Why a Meniscus Repair?Your surgeon may offer a meniscus repair as a possible treatment option for damaged or torn cartilage. Years ago, if a patient had torn cartilage, and surgery was necessary, the entire meniscus was removed. These patients actually did quite well after the surgery. The problem was that over time, the cartilage on the ends of the bone was worn away more quickly. This is thought to be due to the loss of the cushioning effect and the diminished stability of the knee joint that is seen after a meniscus is removed.
When arthroscopic surgery became more popular, more surgeons performed partial meniscus removal--called a partial meniscectomy. A partial meniscectomy is performed to remove only the torn segment of the meniscus. This works very well over the short, and long term if the meniscus tear is relatively small. But for some large meniscus tears, a sufficient portion of the meniscus is removed such that problems can again creep up down the road.
Who Needs Repair?Tears of the meniscus that cause so-called "mechanical symptoms" tend to respond best to surgical treatment. A mechanical symptom is caused by the meniscus physically impeding the normal movement of the knee.

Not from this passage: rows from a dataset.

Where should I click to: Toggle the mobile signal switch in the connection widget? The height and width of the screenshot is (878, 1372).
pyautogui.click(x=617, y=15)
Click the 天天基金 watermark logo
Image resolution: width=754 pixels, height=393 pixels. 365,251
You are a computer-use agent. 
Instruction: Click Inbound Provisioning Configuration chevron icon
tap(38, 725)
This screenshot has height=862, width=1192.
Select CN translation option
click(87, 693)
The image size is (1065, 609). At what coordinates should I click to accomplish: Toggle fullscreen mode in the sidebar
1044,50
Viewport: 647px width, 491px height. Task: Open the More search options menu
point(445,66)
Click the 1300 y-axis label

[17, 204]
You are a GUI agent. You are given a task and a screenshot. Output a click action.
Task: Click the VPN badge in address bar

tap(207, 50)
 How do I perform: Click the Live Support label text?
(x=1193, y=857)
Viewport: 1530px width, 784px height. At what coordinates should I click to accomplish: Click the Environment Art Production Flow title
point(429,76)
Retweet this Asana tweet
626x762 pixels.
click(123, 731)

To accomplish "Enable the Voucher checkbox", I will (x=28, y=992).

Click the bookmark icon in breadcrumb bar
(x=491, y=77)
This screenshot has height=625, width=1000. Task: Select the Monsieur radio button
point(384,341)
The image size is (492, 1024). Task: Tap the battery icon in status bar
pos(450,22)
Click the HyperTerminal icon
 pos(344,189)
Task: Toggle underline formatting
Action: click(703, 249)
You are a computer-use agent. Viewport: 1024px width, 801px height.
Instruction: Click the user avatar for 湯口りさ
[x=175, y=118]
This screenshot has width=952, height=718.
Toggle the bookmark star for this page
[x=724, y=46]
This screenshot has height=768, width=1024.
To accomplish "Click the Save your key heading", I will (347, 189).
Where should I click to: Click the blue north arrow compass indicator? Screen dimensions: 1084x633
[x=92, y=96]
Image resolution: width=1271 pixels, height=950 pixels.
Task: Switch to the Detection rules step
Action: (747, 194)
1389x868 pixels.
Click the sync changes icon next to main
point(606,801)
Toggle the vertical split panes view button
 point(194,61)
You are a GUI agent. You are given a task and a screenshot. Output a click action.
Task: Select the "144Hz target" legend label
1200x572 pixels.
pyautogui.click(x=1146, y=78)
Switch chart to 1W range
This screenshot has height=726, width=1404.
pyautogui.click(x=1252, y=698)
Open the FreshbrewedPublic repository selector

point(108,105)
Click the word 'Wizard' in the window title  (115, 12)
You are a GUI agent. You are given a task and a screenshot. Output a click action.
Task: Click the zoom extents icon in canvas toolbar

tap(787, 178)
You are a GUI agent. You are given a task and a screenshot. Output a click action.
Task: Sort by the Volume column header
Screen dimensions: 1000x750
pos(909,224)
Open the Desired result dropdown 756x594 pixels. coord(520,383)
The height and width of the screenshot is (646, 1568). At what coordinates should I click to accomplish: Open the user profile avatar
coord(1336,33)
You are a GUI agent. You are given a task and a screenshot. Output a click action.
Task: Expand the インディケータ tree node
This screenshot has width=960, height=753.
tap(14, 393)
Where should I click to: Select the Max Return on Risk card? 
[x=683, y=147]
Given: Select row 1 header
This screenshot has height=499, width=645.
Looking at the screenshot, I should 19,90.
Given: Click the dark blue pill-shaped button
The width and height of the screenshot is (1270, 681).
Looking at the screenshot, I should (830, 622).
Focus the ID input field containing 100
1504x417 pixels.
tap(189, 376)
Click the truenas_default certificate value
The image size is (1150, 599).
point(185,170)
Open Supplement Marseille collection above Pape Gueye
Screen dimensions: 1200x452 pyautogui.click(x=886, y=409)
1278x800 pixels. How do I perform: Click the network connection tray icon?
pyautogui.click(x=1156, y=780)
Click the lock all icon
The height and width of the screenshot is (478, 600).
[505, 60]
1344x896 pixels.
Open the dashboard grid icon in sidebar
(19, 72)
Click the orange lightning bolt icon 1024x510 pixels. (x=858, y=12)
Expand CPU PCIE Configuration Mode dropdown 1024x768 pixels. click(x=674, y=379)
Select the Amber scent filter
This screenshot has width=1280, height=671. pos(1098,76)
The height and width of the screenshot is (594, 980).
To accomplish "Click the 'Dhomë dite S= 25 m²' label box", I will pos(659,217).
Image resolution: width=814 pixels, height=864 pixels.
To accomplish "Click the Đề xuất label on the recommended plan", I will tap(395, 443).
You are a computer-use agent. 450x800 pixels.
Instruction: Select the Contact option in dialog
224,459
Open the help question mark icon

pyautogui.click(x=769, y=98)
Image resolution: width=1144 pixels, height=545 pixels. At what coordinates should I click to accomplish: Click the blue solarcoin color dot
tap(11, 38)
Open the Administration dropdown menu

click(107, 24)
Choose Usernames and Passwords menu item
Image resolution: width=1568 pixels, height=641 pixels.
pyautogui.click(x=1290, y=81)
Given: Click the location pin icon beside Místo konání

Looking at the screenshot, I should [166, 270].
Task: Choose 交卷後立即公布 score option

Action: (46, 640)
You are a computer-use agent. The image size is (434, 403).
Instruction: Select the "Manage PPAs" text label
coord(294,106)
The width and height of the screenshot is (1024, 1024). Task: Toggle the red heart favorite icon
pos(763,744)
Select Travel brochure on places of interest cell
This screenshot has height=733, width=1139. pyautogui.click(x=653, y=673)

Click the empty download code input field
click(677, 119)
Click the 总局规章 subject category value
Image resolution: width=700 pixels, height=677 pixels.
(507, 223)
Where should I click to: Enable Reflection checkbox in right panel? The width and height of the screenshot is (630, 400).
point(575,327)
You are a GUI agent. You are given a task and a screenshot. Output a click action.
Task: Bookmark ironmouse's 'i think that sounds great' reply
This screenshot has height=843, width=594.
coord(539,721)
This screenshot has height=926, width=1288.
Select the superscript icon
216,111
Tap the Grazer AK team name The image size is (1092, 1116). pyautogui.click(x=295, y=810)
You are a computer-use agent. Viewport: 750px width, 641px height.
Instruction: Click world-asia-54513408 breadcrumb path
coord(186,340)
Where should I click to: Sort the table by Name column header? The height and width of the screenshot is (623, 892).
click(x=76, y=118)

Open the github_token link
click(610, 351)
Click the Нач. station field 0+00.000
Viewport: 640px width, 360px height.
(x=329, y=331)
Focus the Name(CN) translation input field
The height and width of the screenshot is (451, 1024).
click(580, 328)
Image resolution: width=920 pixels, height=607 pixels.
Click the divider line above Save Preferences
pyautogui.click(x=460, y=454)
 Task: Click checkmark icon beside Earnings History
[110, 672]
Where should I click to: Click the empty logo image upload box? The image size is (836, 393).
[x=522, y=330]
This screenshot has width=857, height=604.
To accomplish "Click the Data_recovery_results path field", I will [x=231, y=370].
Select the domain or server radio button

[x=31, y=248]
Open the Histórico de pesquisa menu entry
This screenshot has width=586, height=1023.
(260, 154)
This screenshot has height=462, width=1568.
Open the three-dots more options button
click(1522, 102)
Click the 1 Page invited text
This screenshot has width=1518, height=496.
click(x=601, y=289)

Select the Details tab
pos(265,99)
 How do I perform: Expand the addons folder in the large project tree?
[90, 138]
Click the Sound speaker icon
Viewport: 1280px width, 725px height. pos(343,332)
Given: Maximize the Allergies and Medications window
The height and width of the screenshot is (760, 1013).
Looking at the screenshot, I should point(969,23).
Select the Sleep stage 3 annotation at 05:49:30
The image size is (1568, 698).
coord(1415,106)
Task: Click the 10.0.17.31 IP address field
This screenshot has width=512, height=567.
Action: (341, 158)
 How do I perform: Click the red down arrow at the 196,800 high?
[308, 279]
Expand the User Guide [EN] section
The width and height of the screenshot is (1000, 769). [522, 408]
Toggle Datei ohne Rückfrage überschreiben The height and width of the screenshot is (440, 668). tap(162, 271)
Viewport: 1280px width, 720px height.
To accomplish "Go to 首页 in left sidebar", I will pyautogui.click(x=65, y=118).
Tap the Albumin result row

Common "mechanical symptoms" include:
- Locking of the knee (unable to bend)
- Inability to fully straighten the knee
- A popping or clicking sound or sensation
Is Meniscus Repair Better?The meniscus is a circular piece of cartilage with its blood supply coming from the outer rim. In order for the meniscus repair to heal, the tear must be near this outer edge in an area of good blood supply (nutrients from the blood vessels are necessary for healing)--this is the so-called red (vascular)-white (non-vascular) region of the meniscus.
Tears in the central portion of the meniscus will not heal even if a meniscus repair is performed. These central tears will be removed by your surgeon. However, studies seem to show that if a meniscus repair is possible, the long-term outcome is better for the patient because of a decreased the risk of arthritis later in life.
Performing the SurgeryTechniques of meniscus repair include using arthroscopically placed tacks or suturing the torn edges. Both procedures function by reapproximating the torn edges of the meniscus to allow them to heal in their proper position and not get caught in the knee causing the symptoms described above.
The success of a meniscus repair is most dependent on two factors. First, if the meniscus repair is attempted on a tear in the central portion of cartilage (where the blood supply is poor), it is likely to fail. Second, patients must be compliant with the post-operative rehabilitation after a meniscus repair.
If the meniscus repair fails (i.e. the repaired meniscus does not heal), which happens between 20 to 40% of the time, a second surgery may be necessary to remove the re-torn meniscus.